Time for reckoning has not come for Tokyo and Japan – yet. Which is for the best. It promises to be a difficult time. The Japanese know this. They are preparing for it.
But for the Tokyo Games Organising Committee, Monday, September 6th, was marked by a first assessment. As the symbol of the Paralympic movement, the three “Agistos”, was removed from its barge in Ariake Bay, the two main leaders of the Games held a press conference. Toshiro Muto, the director general, a veteran of the event, and Seiko Hashimoto, the president, who was brought in last spring to put an end to the controversy sparked by the sexist remarks made by her predecessor, Yoshiro Mori.
The two Japanese avoided any triumphalism. But they also did not hide their “pride” in having completed the two events without causing the sanitary catastrophe predicted by the scientific community.
“I am proud of Japan, proud that it hosted the Olympic and Paralympic Games, the first two world events organised since the pandemic, and that it was able to pass the baton to Paris,” Seiko Hashimoto said soberly, masked in all circumstances.
Then the former Japanese speed skater and cyclist took her time to answer the question of whether the Tokyo Games could be considered a success. “As we were not able to host the Tokyo Games in a complete form, with the public, I can’t say that they were 100% successful. I think history will determine whether they were a success or not.”
More pragmatically, Toshiro Muto is already talking about finances. The subject is slippery. It was before the Games even began, and it is even more so now, as the organising committee’s accountants will see the last of the expenses come in, including the tens of thousands PCR tests carried out since July 1st, but without being able to count on ticketing revenue.

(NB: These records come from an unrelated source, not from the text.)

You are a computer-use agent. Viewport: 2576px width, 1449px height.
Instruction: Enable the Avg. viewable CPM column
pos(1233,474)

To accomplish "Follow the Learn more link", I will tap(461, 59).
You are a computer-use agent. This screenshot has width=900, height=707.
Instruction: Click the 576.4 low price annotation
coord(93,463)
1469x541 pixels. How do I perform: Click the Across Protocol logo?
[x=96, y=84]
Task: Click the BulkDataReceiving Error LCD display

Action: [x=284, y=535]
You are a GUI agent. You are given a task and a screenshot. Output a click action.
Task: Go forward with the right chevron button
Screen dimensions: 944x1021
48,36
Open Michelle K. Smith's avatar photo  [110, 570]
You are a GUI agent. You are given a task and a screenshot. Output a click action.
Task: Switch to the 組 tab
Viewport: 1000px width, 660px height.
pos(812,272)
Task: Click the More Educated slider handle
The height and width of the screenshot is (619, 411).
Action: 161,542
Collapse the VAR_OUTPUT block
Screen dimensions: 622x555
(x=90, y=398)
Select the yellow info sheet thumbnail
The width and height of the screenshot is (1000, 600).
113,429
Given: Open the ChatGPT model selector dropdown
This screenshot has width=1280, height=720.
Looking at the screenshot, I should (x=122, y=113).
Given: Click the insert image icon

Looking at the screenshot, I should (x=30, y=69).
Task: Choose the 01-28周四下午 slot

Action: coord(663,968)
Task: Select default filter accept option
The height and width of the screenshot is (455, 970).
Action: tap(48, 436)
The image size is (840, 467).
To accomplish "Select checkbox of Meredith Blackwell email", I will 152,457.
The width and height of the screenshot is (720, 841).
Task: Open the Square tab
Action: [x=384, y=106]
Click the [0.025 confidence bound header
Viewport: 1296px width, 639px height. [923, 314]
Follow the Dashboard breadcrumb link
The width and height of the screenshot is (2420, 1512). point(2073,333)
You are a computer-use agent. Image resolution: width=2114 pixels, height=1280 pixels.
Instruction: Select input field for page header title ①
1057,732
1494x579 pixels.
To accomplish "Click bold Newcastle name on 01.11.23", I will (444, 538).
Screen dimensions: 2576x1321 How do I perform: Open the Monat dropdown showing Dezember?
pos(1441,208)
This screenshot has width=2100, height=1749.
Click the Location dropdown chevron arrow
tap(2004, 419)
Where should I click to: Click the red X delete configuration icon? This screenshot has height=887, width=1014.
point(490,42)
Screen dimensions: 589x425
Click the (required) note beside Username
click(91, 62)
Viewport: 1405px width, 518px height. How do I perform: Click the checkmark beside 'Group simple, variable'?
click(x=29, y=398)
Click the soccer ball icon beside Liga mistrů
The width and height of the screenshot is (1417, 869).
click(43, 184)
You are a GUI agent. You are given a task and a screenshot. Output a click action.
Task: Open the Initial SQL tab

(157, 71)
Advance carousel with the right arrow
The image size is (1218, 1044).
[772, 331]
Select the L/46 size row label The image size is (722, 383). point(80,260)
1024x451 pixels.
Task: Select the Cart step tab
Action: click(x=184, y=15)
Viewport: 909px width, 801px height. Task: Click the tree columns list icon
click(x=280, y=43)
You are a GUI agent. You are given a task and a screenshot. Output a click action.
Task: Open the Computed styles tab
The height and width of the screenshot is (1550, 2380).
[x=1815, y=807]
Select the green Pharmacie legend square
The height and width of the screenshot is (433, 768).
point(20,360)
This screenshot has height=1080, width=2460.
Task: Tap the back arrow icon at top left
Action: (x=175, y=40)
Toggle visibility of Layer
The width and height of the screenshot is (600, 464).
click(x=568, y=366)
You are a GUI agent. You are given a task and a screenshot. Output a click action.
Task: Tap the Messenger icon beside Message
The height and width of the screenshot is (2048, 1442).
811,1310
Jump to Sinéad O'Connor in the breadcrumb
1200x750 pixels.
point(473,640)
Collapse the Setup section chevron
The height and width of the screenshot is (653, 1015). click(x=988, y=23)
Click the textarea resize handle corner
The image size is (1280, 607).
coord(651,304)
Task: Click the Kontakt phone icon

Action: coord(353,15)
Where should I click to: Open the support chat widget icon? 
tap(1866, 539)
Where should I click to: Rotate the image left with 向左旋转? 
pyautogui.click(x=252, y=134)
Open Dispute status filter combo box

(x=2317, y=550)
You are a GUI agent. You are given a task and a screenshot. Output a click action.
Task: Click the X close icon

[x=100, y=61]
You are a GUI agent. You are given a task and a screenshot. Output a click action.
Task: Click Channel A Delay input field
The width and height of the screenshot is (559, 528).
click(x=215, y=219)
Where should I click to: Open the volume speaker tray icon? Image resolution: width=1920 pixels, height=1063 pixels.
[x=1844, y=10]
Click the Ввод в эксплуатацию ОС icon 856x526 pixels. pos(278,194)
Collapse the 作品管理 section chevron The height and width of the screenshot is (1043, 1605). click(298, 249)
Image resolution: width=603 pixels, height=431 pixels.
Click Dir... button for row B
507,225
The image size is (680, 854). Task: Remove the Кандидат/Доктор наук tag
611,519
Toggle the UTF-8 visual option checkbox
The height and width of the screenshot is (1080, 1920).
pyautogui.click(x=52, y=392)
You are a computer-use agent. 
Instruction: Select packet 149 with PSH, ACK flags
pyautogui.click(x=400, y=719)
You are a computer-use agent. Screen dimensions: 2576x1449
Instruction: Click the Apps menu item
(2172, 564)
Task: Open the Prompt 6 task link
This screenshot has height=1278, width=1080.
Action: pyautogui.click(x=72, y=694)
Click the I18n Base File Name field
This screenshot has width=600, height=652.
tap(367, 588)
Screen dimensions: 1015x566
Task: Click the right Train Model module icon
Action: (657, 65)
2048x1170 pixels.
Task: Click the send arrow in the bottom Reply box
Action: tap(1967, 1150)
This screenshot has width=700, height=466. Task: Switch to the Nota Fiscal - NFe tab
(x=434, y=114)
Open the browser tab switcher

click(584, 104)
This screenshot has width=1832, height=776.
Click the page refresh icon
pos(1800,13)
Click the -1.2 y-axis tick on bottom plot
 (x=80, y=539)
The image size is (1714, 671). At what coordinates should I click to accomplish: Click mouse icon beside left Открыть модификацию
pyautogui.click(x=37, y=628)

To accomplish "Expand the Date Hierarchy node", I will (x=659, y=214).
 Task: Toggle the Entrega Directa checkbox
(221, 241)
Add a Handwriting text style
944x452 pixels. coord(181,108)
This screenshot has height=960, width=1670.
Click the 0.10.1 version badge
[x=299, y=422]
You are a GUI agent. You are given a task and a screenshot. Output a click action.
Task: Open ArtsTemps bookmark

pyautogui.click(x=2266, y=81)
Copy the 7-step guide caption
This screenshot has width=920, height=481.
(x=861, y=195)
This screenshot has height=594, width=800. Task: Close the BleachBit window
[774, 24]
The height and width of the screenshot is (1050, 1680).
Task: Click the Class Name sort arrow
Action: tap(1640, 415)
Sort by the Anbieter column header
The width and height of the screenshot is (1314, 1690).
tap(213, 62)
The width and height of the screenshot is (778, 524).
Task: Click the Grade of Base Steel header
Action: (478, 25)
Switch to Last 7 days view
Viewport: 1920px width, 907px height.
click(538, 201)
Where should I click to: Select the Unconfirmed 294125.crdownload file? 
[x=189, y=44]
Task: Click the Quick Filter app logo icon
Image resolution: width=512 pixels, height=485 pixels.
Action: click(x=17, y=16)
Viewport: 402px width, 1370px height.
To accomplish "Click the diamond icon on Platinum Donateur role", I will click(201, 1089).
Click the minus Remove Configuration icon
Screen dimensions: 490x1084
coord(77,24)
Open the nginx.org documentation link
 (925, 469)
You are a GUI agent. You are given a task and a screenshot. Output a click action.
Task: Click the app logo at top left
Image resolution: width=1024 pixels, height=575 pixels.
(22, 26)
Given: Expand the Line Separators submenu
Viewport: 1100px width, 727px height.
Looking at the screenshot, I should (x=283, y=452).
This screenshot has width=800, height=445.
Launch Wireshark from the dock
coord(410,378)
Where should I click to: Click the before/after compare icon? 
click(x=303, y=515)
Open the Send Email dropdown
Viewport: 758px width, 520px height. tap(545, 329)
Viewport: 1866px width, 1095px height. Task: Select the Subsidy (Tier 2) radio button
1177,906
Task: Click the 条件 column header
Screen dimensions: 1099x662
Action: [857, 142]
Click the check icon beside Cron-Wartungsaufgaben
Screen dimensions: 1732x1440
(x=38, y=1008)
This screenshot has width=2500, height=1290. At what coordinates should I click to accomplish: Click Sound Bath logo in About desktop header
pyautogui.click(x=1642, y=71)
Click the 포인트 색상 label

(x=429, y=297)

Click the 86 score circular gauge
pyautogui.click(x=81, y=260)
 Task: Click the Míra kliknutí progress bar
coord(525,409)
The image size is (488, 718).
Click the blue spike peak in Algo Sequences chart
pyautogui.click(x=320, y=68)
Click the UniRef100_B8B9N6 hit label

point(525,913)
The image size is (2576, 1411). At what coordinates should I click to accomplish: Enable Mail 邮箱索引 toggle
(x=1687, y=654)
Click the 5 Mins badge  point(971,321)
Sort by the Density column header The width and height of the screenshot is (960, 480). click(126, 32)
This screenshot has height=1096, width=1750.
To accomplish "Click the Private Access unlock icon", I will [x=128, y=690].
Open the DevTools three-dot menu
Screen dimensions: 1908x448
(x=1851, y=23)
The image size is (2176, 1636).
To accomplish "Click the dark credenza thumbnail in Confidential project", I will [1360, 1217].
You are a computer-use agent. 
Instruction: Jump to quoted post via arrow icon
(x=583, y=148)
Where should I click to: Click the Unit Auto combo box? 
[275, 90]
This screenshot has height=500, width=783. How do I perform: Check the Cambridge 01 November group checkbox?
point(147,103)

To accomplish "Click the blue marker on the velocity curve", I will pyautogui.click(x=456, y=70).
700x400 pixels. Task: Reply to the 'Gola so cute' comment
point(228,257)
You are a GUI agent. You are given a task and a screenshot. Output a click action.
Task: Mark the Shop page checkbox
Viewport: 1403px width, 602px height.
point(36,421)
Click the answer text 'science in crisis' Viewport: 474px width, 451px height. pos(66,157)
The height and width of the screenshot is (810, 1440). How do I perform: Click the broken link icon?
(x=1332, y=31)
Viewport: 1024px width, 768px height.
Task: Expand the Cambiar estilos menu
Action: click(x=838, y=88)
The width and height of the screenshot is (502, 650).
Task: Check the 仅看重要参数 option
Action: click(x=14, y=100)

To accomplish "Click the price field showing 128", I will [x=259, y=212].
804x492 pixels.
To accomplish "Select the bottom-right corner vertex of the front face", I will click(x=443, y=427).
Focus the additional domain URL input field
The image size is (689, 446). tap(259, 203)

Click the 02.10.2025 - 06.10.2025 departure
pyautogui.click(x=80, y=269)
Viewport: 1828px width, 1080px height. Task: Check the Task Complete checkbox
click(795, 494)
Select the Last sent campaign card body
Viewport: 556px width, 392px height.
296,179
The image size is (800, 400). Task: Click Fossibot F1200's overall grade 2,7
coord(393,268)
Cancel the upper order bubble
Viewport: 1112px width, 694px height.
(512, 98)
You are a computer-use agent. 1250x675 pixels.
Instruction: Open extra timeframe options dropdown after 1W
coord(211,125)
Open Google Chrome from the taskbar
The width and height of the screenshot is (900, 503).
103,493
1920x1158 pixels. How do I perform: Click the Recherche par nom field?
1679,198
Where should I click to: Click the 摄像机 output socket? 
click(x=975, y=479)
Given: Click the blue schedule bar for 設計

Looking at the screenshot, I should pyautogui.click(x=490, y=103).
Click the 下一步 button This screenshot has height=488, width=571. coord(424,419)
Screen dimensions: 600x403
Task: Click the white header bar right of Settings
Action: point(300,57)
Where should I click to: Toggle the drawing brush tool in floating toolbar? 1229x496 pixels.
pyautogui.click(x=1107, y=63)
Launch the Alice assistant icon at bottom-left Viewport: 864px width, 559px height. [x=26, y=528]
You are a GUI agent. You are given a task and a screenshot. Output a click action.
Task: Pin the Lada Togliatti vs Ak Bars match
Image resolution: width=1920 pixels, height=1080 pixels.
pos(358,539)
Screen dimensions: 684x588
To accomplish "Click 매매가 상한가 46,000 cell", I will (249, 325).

The Tokyo 2020 chief executive suggested that discussions would soon begin with the Tokyo authorities and the Japanese government on how to compensate for the loss of spectators at the venues. They should come down to one question: who will pay?
Toshiro Muto started giving the answer on Monday during a press conference. “The rule in this area is that the host city will bear the losses,” he explained. “But a more specific decision will be made after discussions with all parties”. In any case, the IOC will not be involved. The Olympic body repeatedly said before and during the Tokyo Games that its subsidy had already been re-evaluated after the decision to postpone the event, but that it would not be changed. Its position is not expected to change.
As a reminder, the organisers had estimated that the ticket sales would bring in at least 90 billion yen, or about 819 million dollars. The decision to close the doors to the public has wiped out this line in the Games’ budget.
The discussions are likely to be lively. In any case, it will be up to Japanese taxpayers to cover the losses. But surprisingly, the often painful experience of the Tokyo Games does not seem to have cured Japan of its Olympic fever. The peninsula wants more. And without much delay.
Seiko Hashimoto made this clear in her own way during a press conference. The former Olympic minister said she wanted the city of Sapporo, on the island of Hokkaido, to continue its bid to host the Winter Games in 2030. She then caused a stir by admitting that she was ready to lead the organising committee if Sapporo was chosen by the IOC.